When I first went to India, I was conscious I was a stranger because people seemed to be looking at me. My mannerisms and colour were so different and people seemed to stare at me but it doesn’t worry me a bit. I was traveling in a train with a local companion when I noticed a man observing me. Then he asked me a strange question, “Excuse me, are you an Indian or a foreigner? Your colour is of such but your mannerism is of India.” I was glad he said that because subconsciously I was gaining the mannerisms of India. I had just absorbed those mannerisms over the years. Wouldn’t it be sad if we accepted the ways of the world or absorbed the mannerisms and the ways of the world and ceased to be strangers and pilgrims? Every time I go back I see deterioration and I don’t see a lot of improvements – I am talking about the world, not God’s children.

 

When I left New Zealand over 40 years ago things that we wouldn’t even whisper about are talked about and accepted. But friends, we are glad we aren’t part of this world. What God says is wrong is still wrong. We don’t want to absorb or be affected by the thinking of the people of this world. We go by what God’s word shows and we accept it: that’s what is right as far as God was concerned. These things were and are an abomination to the Lord and we want no part of it.

 

I remember some years ago when my Mother was alive and a lady came down to see us and talked about a baby being born and Mother didn’t show any enthusiasm which I thought was a bit strange. Well this lady was going on and on about this grandson who had been born but Mother was not moved.

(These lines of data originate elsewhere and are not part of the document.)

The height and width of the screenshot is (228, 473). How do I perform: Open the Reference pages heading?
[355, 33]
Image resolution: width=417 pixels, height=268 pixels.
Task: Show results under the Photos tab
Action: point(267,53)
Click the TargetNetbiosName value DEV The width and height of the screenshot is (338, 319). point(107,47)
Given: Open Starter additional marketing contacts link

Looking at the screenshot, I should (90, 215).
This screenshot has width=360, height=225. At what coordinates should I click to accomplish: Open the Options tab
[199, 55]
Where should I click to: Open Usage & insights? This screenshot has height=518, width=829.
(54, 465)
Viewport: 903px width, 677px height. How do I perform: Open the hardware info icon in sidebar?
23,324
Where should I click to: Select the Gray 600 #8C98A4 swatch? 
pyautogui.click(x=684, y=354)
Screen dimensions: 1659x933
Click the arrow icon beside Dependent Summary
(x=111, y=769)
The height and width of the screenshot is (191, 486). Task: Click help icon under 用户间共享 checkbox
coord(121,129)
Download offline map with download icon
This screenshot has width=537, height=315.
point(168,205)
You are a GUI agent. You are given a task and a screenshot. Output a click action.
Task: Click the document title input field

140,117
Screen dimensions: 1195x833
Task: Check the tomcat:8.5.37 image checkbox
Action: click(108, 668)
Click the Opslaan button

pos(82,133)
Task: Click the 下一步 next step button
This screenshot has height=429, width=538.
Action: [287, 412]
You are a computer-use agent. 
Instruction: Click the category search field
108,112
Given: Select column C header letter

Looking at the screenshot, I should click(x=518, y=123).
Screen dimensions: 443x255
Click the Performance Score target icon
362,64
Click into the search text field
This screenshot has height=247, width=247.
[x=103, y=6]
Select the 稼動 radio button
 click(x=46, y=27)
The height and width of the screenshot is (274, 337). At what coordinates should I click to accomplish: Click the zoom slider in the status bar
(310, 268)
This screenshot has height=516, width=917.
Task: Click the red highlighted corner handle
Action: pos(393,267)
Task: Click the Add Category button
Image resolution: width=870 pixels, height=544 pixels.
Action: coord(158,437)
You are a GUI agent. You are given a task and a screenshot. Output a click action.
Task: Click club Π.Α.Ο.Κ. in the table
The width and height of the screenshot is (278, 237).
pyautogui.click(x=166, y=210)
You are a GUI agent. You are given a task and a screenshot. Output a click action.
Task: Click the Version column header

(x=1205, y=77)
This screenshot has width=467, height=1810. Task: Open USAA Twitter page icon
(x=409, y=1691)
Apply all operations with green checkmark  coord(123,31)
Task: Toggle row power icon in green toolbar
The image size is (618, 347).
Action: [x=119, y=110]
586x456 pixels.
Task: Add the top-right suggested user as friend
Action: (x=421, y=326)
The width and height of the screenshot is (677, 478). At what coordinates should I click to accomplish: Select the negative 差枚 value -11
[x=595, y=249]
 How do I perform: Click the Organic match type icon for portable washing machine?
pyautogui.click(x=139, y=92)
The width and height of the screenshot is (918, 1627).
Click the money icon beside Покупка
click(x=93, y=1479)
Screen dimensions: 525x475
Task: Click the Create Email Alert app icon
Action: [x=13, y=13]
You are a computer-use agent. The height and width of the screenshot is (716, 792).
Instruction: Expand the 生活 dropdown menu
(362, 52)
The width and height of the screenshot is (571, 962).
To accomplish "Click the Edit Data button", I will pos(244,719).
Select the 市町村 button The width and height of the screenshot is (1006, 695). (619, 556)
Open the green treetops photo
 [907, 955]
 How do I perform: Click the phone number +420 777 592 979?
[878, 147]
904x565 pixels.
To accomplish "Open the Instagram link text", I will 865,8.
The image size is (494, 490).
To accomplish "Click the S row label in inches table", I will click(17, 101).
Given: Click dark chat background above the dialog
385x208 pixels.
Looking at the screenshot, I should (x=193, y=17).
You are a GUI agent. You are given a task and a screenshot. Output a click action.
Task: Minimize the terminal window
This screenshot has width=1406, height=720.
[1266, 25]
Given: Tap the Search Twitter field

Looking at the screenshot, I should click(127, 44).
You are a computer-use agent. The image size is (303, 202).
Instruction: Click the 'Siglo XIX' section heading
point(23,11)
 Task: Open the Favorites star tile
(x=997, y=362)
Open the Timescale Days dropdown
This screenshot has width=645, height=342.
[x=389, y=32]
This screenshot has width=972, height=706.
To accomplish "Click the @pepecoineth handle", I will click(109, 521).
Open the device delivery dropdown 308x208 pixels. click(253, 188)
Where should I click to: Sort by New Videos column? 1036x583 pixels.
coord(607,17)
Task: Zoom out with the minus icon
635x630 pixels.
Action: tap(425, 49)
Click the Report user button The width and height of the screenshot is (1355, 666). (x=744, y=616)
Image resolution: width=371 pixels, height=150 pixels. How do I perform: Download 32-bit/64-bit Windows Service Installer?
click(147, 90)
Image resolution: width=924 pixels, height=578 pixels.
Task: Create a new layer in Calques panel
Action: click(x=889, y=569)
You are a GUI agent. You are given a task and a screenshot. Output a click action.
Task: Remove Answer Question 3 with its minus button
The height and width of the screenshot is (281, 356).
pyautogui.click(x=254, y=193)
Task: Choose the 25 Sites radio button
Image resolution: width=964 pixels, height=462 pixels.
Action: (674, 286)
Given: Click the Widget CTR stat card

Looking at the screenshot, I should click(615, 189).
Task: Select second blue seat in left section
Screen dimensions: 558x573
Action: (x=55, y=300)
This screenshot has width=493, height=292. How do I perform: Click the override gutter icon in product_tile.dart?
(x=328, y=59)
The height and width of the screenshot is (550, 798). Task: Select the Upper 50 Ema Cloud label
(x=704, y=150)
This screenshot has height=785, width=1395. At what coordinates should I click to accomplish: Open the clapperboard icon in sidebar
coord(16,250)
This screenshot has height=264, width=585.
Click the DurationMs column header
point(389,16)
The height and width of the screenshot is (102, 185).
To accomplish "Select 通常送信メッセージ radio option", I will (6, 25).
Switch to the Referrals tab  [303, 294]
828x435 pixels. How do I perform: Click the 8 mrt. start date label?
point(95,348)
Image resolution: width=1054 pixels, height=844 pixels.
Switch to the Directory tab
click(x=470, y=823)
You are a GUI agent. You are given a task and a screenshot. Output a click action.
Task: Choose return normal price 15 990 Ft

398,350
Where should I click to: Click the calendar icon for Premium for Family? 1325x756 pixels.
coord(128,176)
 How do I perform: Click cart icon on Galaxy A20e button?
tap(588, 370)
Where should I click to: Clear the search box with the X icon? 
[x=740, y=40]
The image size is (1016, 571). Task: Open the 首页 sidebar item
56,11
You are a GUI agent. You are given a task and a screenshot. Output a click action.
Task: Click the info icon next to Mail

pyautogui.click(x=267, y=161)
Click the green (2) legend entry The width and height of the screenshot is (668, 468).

So later on I said, “Mother, you didn’t seem interested in what she had to say.” And she said, “Why should I? This girl is not even married.” And I got a jolt! That’s the way of the world and this lady was proud of it but we don’t want to be part of immorality, we are living for something better.

 

“Live above the gloom and darkness and walk in God’s eternal light.” Those people who are honest will see something in us, so may we carry on in our pilgrimage journey. It’s always a joy the first day of a Convention, but when the last day comes I always feel a touch of sadness. We have to leave this beautiful setting, but that’s God’s plan. Wonderful if along our pilgrimage journey, we get rest at the stopping places and a vision of the home land. Like the little donkey journeying home and getting weary climbing up the hill. The owner took him to the top of the hill and took the load off his back and he had a vision of the home land. We can have a vision of the homeland as we bow our shoulders again.